American Medical Biographies/Barton, Benjamin Smith
Barton, Benjamin Smith (1766–1815)
One of America's foremost botanists, Benjamin Barton, the son of the Rev. Thomas Barton, an Episcopal minister, was born on February 10, 1766, in Lancaster, Pennsylvania. According to E. F. Smith, Provost of the University of Pennsylvania, Benjamin Smith Barton was termed the father of American materia medica—an honor which no one has hesitated to accord him. The boy was only eight when his mother died and but fourteen when left an orphan. He went to live with an elder brother and was a student at the College of Philadelphia, beginning his study of Medicine under Dr. William Shippen, Jr. While still a pupil of his he journeyed with his maternal uncle, David Rittenhouse and the other commissioners appointed to survey the western boundary of Pennsylvania, and thus had his attention directed to the study of the Indian tribes, a subject which possessed the greatest interest for him throughout life. In 1786 he went abroad to pursue his medical and scientific studies, first in Edinburgh and London, afterwards going to Gottingen, where he received the M. D. degree in 1789.
His reasons for not taking the degree of M. D. to which he was entitled by his studies at Edinburgh University were set forth in a letter to his brother, written in London in 1789, in which he states that he preferred getting his diploma from Gottingen because he was dissatisfied with the discourteous manner in which two of the professors at the University of Edinburgh had treated him. He, however, when in Edinburgh received several honors, the membership of the Royal Society of Edinburgh and also from that society an honorary premium for his dissertation on "Hyoscyamus Niger." This was the Harveian prize, consisting of a superb quarto edition of the works of William Harvey.
While living in London he published a tract entitled "Observations on Some Parts of Natural History," to which is prefixed an account of some considerable vestiges of an ancient date which have been discovered in different parts of North America. This little book he afterwards characterized as "premature work" and regretted many deficiencies in it. Both Hunter and Lettsom were good friends to him and appear to have appreciated his scientific merits.
Dr. Barton returned to Philadelphia and practised medicine in 1789, being in the same year appointed professor of natural history and botany in the College of Philadelphia, a position held after the union of the college of Philadelphia with the University of the State of Pennsylvania in 1791. On the resignation of Dr. Griffith from the chair of materia medica in Pennsylvania University, Dr. Barton was appointed. When Benjamin Rush died he became professor of the theory and practice of medicine, continuing to hold also the chair of natural history.

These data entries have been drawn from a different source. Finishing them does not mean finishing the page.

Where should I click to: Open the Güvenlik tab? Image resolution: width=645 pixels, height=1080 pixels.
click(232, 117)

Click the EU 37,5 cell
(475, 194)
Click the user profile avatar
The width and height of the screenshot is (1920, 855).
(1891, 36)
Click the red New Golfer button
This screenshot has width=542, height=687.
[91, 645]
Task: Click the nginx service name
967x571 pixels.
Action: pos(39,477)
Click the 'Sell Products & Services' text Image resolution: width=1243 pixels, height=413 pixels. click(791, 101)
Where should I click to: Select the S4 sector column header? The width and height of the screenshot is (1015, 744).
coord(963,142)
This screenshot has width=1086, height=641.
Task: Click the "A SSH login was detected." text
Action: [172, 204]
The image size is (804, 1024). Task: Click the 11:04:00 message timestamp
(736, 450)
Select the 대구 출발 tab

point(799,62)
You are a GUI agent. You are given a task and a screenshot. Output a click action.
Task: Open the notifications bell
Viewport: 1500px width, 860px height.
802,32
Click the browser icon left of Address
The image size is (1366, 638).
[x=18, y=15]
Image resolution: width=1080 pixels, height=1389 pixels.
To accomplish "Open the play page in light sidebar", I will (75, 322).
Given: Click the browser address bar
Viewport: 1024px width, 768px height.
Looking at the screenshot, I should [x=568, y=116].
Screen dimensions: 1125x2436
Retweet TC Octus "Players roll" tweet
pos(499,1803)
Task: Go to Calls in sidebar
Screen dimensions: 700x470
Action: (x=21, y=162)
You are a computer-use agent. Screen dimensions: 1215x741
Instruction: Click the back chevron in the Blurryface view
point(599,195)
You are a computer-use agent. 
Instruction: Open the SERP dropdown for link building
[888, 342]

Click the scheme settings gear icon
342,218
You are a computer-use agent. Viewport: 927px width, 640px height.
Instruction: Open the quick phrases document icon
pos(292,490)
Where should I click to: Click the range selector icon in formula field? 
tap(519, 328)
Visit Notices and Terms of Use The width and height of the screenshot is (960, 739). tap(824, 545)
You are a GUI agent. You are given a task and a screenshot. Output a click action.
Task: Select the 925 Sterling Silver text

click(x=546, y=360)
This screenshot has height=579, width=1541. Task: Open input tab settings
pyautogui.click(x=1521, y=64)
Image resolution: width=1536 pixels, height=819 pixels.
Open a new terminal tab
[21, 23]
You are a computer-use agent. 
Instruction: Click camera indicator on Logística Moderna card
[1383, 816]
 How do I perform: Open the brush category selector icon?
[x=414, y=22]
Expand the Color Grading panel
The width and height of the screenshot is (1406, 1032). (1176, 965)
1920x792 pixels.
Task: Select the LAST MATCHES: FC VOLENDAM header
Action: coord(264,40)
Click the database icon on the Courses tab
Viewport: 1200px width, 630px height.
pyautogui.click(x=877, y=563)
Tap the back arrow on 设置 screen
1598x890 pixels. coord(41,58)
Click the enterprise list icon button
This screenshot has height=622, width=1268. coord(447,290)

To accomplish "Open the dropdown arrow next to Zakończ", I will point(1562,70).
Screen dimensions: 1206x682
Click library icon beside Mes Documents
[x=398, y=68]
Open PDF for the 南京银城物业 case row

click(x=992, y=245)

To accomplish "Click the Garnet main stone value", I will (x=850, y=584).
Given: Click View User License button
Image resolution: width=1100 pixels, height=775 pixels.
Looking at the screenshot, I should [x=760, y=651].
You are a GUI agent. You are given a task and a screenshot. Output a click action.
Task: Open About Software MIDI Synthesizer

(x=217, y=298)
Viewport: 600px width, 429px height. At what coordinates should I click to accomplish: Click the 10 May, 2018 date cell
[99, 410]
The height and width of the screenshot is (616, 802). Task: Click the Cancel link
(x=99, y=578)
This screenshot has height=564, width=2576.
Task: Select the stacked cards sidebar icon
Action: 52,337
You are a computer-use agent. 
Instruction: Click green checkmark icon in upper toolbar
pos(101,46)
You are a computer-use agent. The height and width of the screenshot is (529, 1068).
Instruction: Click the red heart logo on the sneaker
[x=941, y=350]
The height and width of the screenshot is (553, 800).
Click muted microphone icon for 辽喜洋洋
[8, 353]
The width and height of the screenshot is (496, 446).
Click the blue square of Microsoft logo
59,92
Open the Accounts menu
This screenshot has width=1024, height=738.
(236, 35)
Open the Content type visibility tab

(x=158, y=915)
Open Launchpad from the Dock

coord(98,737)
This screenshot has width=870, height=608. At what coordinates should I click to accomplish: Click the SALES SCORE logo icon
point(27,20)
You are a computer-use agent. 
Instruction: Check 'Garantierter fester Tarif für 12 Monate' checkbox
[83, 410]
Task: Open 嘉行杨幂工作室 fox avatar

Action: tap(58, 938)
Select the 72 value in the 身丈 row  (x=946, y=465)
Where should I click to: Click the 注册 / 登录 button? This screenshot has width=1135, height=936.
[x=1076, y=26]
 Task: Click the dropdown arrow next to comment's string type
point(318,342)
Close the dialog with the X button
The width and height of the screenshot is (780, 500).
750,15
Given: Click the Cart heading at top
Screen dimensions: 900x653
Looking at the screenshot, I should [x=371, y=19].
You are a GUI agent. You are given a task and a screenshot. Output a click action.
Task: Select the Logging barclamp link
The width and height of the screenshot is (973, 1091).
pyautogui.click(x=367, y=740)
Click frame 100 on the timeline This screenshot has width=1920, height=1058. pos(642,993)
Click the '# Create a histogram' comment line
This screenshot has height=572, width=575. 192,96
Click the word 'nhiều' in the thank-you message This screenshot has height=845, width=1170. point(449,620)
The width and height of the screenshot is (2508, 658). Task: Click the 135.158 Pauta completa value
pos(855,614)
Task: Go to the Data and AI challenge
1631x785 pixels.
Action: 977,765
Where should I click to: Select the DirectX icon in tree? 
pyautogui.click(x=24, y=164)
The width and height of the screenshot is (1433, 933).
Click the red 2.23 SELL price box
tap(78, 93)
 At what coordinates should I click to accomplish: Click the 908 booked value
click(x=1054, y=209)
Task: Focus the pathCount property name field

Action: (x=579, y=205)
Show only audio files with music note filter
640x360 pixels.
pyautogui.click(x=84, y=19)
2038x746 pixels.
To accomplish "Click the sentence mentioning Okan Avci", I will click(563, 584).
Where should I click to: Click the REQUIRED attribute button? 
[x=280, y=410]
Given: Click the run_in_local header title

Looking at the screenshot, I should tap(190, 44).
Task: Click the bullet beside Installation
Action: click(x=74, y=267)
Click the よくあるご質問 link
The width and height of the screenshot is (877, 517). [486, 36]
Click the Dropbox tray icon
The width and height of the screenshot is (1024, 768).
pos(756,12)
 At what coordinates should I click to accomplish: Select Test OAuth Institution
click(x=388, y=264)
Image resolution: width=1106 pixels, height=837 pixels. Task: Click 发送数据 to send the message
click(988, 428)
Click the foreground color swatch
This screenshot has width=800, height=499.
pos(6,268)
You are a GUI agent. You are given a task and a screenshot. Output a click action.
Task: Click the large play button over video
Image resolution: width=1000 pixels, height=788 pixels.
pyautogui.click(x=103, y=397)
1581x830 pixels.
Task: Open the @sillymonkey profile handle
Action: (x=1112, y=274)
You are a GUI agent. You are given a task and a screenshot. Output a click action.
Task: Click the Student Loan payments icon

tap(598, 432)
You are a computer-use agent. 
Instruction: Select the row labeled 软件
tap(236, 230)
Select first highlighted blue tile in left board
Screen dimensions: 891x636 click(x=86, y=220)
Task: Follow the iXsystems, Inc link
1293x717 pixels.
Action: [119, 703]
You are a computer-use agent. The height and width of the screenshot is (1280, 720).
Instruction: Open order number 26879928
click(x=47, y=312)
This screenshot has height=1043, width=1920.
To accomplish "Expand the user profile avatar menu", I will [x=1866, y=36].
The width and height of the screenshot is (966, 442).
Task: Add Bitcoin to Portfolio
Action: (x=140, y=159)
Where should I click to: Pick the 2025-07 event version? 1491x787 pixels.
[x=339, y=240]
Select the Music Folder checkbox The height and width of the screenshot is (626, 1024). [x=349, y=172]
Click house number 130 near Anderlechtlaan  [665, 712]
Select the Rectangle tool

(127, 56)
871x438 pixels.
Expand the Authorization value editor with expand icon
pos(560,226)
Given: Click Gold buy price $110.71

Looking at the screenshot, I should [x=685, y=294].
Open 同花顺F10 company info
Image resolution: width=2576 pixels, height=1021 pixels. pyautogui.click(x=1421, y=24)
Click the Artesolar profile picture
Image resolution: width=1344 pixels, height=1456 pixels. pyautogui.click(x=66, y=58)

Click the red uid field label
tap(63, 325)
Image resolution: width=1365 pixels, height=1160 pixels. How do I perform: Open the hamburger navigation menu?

His published works include: "The Elements of Zoology and Botany," "Elements of Botany, or Outlines of the Natural History of Vegetables "Collections for an Essay towards the Materia Medica of the United States;" "Fragments of the Natural History of Pennsylvania;" "Essay on the Fascinating Power Ascribed to Serpents, etc.," "Views of the Origin of the Tribes and Nations of America."
In 1805 he started publishing the Medical and Physical Journal and also wrote many short articles on topics connected with medicine, history and archæology, much of his work appearing in the "Transactions of the American Philosophical Society."
During his early years he was much afflicted with pulmonary hemorrhages and gout. He had given only two courses as the successor of Rush when he had to seek relief by a sea voyage. He sailed for France in 1815, returning by way of England disheartened. At New York he was afflicted with hydrothorax. Finally reaching home, very ill, he became rapidly worse and was found dead in bed on the morning of December 19, 1815. Feverishly anxious to work, three days before his death he wrote a paper concerning a genus of plants named in his honor by Nuttall, a young English botanist whom Barton had financed for a scientific tour in the Southern States. The plants were of the class Icosandria monogynia, found in hilly districts between the Platte and the Andes and named Bartonia polypetala and Bartonia superha.
He was a member of the Imperial Society of Naturalists of Moscow; the Danish Royal Society of Sciences; the Linnaean Society of London; and of the Society of Antiquaries, Scotland.
Barton married, in 1797, a daughter of Edward Pennington of Philadelphia, and named his eldest son after Pennant, the English naturalist.